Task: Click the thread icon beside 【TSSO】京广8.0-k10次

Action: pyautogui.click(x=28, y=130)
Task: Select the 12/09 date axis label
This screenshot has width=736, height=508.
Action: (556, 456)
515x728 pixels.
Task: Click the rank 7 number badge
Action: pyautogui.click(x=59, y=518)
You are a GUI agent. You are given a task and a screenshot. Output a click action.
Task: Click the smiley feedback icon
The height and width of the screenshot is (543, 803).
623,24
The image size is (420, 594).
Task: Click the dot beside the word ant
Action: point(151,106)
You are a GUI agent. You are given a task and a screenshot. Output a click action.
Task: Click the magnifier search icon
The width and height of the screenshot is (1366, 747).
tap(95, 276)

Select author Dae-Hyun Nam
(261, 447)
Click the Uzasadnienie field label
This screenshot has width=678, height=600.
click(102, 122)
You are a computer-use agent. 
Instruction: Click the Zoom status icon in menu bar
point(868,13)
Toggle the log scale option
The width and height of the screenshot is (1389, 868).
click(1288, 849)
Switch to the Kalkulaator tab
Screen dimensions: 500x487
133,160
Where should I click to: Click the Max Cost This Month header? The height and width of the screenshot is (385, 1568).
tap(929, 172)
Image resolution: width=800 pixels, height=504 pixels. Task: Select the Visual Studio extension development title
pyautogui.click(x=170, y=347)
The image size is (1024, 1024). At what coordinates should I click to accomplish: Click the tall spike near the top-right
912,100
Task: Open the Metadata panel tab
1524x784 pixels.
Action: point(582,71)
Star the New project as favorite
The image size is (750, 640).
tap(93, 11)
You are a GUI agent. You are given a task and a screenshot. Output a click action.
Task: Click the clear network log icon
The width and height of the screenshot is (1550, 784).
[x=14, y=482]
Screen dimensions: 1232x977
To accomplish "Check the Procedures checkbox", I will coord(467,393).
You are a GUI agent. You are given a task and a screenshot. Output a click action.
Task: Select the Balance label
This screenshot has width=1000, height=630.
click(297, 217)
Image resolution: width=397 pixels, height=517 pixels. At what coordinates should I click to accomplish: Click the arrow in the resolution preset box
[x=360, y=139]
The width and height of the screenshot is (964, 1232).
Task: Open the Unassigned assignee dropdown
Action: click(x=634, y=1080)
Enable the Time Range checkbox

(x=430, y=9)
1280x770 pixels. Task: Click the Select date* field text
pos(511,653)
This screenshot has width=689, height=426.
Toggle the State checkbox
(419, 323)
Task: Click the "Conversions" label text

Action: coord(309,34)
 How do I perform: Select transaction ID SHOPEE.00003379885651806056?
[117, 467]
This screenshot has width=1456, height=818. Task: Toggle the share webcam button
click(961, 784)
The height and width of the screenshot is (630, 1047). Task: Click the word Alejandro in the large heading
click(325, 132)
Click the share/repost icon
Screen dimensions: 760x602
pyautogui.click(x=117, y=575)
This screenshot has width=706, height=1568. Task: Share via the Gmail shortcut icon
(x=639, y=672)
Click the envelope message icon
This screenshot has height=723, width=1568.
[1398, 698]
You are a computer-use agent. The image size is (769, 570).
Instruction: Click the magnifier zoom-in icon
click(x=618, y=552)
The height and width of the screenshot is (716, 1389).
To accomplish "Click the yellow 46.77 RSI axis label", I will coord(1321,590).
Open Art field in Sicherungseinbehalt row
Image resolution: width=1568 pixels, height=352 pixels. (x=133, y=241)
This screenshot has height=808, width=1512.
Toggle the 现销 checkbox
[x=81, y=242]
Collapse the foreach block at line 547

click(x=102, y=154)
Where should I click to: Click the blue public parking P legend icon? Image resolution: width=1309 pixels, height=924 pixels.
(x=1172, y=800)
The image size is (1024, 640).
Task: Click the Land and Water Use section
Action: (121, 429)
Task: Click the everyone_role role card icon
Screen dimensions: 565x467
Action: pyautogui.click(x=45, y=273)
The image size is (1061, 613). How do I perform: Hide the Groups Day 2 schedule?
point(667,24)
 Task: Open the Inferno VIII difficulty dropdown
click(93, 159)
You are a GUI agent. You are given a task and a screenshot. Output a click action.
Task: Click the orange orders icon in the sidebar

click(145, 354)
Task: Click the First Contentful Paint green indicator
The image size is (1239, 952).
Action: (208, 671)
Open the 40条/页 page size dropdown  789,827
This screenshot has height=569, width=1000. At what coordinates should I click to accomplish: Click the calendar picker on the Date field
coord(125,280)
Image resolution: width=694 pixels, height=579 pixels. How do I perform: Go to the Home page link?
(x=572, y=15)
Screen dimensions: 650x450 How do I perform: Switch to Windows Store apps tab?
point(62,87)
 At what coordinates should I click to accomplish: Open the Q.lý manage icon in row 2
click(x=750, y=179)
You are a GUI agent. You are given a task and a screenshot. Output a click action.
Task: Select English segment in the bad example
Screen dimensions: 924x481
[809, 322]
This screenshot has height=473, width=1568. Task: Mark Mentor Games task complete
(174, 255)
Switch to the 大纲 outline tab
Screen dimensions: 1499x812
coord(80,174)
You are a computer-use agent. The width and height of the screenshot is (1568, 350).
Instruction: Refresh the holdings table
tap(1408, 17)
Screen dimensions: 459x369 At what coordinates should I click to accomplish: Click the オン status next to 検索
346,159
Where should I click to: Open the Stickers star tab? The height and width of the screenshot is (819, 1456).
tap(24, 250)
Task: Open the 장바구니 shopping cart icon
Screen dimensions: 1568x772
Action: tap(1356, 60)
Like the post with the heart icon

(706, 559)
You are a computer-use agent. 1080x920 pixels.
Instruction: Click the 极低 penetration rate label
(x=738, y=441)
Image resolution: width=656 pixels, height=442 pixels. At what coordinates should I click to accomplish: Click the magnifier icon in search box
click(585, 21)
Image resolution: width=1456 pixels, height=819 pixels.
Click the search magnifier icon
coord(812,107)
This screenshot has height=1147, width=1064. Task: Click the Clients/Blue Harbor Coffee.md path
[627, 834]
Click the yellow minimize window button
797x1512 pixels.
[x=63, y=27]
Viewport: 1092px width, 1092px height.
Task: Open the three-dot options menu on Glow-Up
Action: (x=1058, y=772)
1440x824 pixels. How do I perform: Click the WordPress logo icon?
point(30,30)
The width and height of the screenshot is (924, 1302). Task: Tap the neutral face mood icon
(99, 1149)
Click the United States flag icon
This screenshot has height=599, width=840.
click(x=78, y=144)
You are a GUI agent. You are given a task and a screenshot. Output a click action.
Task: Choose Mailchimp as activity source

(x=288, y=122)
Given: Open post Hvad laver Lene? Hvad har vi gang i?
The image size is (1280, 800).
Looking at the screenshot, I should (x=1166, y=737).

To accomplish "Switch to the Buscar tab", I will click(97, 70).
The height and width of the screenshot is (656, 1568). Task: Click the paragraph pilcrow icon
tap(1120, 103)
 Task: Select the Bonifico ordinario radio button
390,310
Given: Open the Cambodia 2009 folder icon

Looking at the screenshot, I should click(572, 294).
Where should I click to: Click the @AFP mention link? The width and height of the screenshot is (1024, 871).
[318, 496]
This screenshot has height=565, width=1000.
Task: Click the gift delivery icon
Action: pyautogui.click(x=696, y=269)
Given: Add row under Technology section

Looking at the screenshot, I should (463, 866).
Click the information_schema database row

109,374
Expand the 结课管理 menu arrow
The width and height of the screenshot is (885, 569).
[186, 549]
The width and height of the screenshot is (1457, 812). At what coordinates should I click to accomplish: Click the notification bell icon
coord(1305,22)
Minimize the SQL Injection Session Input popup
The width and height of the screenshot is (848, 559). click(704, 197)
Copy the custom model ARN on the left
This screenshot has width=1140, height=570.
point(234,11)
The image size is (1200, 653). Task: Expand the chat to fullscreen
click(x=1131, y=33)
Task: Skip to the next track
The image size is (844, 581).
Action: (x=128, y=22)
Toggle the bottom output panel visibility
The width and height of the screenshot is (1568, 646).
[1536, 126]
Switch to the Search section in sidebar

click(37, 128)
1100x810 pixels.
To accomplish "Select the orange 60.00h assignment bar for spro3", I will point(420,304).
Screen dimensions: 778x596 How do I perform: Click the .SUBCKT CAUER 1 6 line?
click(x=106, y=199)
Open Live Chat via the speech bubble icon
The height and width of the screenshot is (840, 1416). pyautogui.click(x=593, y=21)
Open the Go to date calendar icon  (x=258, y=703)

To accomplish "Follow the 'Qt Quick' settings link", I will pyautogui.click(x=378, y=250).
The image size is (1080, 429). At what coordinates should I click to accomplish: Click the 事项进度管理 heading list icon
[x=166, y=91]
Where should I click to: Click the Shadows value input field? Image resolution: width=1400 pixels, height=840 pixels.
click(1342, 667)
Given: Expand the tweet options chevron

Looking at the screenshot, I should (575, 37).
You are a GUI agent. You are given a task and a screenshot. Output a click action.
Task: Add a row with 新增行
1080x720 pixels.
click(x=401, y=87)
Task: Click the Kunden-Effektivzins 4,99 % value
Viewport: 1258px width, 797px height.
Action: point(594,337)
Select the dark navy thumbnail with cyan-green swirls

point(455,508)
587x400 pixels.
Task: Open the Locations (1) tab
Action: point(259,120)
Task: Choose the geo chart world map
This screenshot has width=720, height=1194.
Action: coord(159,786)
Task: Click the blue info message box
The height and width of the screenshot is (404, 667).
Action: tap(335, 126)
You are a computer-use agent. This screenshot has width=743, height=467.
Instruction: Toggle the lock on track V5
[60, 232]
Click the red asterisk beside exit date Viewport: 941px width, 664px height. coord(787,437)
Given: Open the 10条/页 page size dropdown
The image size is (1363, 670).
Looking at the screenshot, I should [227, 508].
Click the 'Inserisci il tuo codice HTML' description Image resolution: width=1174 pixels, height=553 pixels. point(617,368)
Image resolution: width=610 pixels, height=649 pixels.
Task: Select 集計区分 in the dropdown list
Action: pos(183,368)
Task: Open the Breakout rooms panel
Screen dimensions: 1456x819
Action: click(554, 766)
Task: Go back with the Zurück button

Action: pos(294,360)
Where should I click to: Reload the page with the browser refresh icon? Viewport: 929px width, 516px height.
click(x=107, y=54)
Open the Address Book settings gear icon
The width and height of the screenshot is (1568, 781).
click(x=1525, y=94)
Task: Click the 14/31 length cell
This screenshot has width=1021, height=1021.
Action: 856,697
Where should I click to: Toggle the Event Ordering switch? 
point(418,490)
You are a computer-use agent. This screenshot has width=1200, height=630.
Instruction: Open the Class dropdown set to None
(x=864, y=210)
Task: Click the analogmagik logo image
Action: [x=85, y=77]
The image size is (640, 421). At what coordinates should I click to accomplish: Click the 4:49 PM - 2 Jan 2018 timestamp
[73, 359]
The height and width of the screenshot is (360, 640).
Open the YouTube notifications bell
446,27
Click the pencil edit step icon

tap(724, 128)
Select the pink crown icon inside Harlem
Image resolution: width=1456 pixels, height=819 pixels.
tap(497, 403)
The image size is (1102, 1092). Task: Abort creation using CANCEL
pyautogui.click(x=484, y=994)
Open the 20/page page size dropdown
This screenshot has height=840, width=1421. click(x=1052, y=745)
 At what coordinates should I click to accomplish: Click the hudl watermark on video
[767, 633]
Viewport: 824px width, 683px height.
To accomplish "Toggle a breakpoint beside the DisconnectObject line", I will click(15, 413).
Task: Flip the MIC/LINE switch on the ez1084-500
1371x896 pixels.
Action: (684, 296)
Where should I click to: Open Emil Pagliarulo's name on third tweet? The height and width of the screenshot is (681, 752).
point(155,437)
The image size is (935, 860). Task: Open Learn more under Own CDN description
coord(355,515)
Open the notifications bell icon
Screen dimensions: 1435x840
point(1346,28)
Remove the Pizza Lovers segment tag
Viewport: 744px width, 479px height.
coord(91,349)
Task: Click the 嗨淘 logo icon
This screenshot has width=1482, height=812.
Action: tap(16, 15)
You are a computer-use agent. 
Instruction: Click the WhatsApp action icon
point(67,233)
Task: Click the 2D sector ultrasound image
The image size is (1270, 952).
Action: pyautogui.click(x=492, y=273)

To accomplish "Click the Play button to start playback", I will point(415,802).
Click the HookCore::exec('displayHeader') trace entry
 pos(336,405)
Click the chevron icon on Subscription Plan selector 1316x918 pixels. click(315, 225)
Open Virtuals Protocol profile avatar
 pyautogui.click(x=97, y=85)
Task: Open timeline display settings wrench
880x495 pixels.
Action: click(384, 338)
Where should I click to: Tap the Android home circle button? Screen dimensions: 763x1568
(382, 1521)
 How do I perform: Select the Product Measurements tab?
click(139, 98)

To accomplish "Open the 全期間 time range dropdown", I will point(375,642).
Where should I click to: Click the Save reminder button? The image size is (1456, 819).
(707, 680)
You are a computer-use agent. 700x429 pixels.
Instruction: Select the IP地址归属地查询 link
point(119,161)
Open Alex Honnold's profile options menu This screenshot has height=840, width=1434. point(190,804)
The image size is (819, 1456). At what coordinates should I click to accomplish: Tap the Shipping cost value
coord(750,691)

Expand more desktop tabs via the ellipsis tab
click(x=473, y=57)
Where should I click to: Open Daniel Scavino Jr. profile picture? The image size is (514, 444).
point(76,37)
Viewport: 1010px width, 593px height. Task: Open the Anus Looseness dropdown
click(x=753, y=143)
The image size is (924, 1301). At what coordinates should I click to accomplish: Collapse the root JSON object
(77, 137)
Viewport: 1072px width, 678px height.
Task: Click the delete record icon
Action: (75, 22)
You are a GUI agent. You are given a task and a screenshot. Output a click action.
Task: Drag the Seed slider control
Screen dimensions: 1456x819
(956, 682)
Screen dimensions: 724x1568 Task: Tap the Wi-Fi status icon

————

What is expected:
Starting at the line that contains "Where should I click to: Reload" and ending with the line that contains "tap(724, 128)", write those rows out again, swapping "Toggle" for "Flip" and leaving everything else as it is.

Response to the task:
Where should I click to: Reload the page with the browser refresh icon? Viewport: 929px width, 516px height.
click(x=107, y=54)
Open the Address Book settings gear icon
The width and height of the screenshot is (1568, 781).
click(x=1525, y=94)
Task: Click the 14/31 length cell
This screenshot has width=1021, height=1021.
Action: 856,697
Where should I click to: Flip the Event Ordering switch? 
point(418,490)
You are a computer-use agent. This screenshot has width=1200, height=630.
Instruction: Open the Class dropdown set to None
(x=864, y=210)
Task: Click the analogmagik logo image
Action: [x=85, y=77]
The image size is (640, 421). At what coordinates should I click to accomplish: Click the 4:49 PM - 2 Jan 2018 timestamp
[73, 359]
The height and width of the screenshot is (360, 640).
Open the YouTube notifications bell
446,27
Click the pencil edit step icon

tap(724, 128)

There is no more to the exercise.